YOUR GOAL >> Rewrite the lines below, substituting "desktop assistant" for every occurrence of "GUI agent" and leaving everything else unchanged.

[Stored dataset items]
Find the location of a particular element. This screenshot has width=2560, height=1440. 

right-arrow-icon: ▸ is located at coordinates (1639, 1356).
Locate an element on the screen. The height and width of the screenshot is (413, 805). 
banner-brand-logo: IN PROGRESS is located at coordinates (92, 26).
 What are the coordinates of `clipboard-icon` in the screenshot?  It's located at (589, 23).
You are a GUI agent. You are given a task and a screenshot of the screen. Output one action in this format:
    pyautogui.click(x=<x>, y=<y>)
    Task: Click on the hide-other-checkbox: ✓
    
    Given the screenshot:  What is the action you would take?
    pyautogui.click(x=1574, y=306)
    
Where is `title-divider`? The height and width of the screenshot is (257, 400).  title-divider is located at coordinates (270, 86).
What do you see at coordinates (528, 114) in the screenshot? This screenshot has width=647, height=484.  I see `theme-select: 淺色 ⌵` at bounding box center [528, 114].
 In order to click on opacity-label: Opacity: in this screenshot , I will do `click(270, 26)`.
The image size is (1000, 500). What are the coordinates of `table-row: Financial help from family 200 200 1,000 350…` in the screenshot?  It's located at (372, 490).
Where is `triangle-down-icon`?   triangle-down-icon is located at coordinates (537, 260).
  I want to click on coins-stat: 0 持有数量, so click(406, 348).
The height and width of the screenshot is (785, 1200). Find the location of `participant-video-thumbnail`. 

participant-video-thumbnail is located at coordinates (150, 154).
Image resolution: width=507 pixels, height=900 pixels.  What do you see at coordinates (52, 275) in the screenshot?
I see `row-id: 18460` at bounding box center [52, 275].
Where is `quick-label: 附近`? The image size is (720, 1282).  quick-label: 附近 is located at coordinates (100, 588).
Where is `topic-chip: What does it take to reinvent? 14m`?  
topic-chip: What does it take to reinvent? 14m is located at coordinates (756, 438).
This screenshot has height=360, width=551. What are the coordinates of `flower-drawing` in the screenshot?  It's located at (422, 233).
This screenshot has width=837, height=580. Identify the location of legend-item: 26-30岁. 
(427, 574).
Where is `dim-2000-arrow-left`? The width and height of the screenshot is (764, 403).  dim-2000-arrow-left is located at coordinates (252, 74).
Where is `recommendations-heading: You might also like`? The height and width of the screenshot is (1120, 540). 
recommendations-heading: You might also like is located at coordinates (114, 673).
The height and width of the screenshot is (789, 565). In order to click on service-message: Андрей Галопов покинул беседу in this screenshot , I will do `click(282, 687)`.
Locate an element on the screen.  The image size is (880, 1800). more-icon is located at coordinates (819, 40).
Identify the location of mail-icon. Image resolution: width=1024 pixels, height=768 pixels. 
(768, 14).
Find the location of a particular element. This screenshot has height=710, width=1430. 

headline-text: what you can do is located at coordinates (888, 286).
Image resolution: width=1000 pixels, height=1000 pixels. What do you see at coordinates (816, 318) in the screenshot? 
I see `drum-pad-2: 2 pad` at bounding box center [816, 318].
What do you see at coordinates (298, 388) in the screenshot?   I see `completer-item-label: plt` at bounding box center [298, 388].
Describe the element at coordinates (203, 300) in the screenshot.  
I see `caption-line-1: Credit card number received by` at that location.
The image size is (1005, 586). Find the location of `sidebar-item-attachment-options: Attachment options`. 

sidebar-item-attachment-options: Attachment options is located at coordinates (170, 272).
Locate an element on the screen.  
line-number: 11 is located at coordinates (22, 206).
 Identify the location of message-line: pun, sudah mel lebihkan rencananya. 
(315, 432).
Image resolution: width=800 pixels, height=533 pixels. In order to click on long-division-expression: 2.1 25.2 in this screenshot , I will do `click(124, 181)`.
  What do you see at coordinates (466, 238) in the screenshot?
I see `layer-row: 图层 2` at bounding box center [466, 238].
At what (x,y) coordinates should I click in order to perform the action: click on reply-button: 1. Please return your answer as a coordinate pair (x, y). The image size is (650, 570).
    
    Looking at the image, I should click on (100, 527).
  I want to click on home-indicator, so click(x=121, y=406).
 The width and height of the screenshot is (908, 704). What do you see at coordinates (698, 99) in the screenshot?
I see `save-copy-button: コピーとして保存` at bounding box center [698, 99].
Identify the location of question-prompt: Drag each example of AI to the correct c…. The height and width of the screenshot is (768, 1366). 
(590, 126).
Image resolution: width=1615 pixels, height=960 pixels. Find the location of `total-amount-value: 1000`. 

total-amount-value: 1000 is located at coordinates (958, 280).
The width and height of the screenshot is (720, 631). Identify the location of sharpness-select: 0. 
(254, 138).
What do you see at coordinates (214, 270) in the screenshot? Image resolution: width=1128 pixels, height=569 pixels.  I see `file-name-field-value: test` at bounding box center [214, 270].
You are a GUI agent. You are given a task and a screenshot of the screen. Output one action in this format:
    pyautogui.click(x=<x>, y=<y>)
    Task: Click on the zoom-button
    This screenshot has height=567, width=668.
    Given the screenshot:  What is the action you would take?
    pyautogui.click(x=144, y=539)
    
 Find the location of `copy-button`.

EXERCISE SOLUTION >>
Find the location of a particular element. This screenshot has width=2560, height=1440. 

right-arrow-icon: ▸ is located at coordinates (1639, 1356).
Locate an element on the screen. The height and width of the screenshot is (413, 805). 
banner-brand-logo: IN PROGRESS is located at coordinates (92, 26).
 What are the coordinates of `clipboard-icon` in the screenshot?  It's located at (589, 23).
You are a desktop assistant. You are given a task and a screenshot of the screen. Output one action in this format:
    pyautogui.click(x=<x>, y=<y>)
    Task: Click on the hide-other-checkbox: ✓
    
    Given the screenshot:  What is the action you would take?
    pyautogui.click(x=1574, y=306)
    
Where is `title-divider`? The height and width of the screenshot is (257, 400).  title-divider is located at coordinates (270, 86).
What do you see at coordinates (528, 114) in the screenshot? This screenshot has width=647, height=484.  I see `theme-select: 淺色 ⌵` at bounding box center [528, 114].
 In order to click on opacity-label: Opacity: in this screenshot , I will do `click(270, 26)`.
The image size is (1000, 500). What are the coordinates of `table-row: Financial help from family 200 200 1,000 350…` in the screenshot?  It's located at (372, 490).
Where is `triangle-down-icon`?   triangle-down-icon is located at coordinates (537, 260).
  I want to click on coins-stat: 0 持有数量, so click(406, 348).
The height and width of the screenshot is (785, 1200). Find the location of `participant-video-thumbnail`. 

participant-video-thumbnail is located at coordinates (150, 154).
Image resolution: width=507 pixels, height=900 pixels.  What do you see at coordinates (52, 275) in the screenshot?
I see `row-id: 18460` at bounding box center [52, 275].
Where is `quick-label: 附近`? The image size is (720, 1282).  quick-label: 附近 is located at coordinates (100, 588).
Where is `topic-chip: What does it take to reinvent? 14m`?  
topic-chip: What does it take to reinvent? 14m is located at coordinates (756, 438).
This screenshot has height=360, width=551. What are the coordinates of `flower-drawing` in the screenshot?  It's located at (422, 233).
This screenshot has width=837, height=580. Identify the location of legend-item: 26-30岁. 
(427, 574).
Where is `dim-2000-arrow-left`? The width and height of the screenshot is (764, 403).  dim-2000-arrow-left is located at coordinates (252, 74).
Where is `recommendations-heading: You might also like`? The height and width of the screenshot is (1120, 540). 
recommendations-heading: You might also like is located at coordinates (114, 673).
The height and width of the screenshot is (789, 565). In order to click on service-message: Андрей Галопов покинул беседу in this screenshot , I will do `click(282, 687)`.
Locate an element on the screen.  The image size is (880, 1800). more-icon is located at coordinates (819, 40).
Identify the location of mail-icon. Image resolution: width=1024 pixels, height=768 pixels. 
(768, 14).
Find the location of a particular element. This screenshot has height=710, width=1430. 

headline-text: what you can do is located at coordinates (888, 286).
Image resolution: width=1000 pixels, height=1000 pixels. What do you see at coordinates (816, 318) in the screenshot? 
I see `drum-pad-2: 2 pad` at bounding box center [816, 318].
What do you see at coordinates (298, 388) in the screenshot?   I see `completer-item-label: plt` at bounding box center [298, 388].
Describe the element at coordinates (203, 300) in the screenshot.  
I see `caption-line-1: Credit card number received by` at that location.
The image size is (1005, 586). Find the location of `sidebar-item-attachment-options: Attachment options`. 

sidebar-item-attachment-options: Attachment options is located at coordinates (170, 272).
Locate an element on the screen.  
line-number: 11 is located at coordinates (22, 206).
 Identify the location of message-line: pun, sudah mel lebihkan rencananya. 
(315, 432).
Image resolution: width=800 pixels, height=533 pixels. In order to click on long-division-expression: 2.1 25.2 in this screenshot , I will do `click(124, 181)`.
  What do you see at coordinates (466, 238) in the screenshot?
I see `layer-row: 图层 2` at bounding box center [466, 238].
At what (x,y) coordinates should I click in order to perform the action: click on reply-button: 1. Please return your answer as a coordinate pair (x, y). The image size is (650, 570).
    
    Looking at the image, I should click on (100, 527).
  I want to click on home-indicator, so click(x=121, y=406).
 The width and height of the screenshot is (908, 704). What do you see at coordinates (698, 99) in the screenshot?
I see `save-copy-button: コピーとして保存` at bounding box center [698, 99].
Identify the location of question-prompt: Drag each example of AI to the correct c…. The height and width of the screenshot is (768, 1366). 
(590, 126).
Image resolution: width=1615 pixels, height=960 pixels. Find the location of `total-amount-value: 1000`. 

total-amount-value: 1000 is located at coordinates (958, 280).
The width and height of the screenshot is (720, 631). Identify the location of sharpness-select: 0. 
(254, 138).
What do you see at coordinates (214, 270) in the screenshot? Image resolution: width=1128 pixels, height=569 pixels.  I see `file-name-field-value: test` at bounding box center [214, 270].
You are a desktop assistant. You are given a task and a screenshot of the screen. Output one action in this format:
    pyautogui.click(x=<x>, y=<y>)
    Task: Click on the zoom-button
    This screenshot has height=567, width=668.
    Given the screenshot:  What is the action you would take?
    pyautogui.click(x=144, y=539)
    
 Find the location of `copy-button`.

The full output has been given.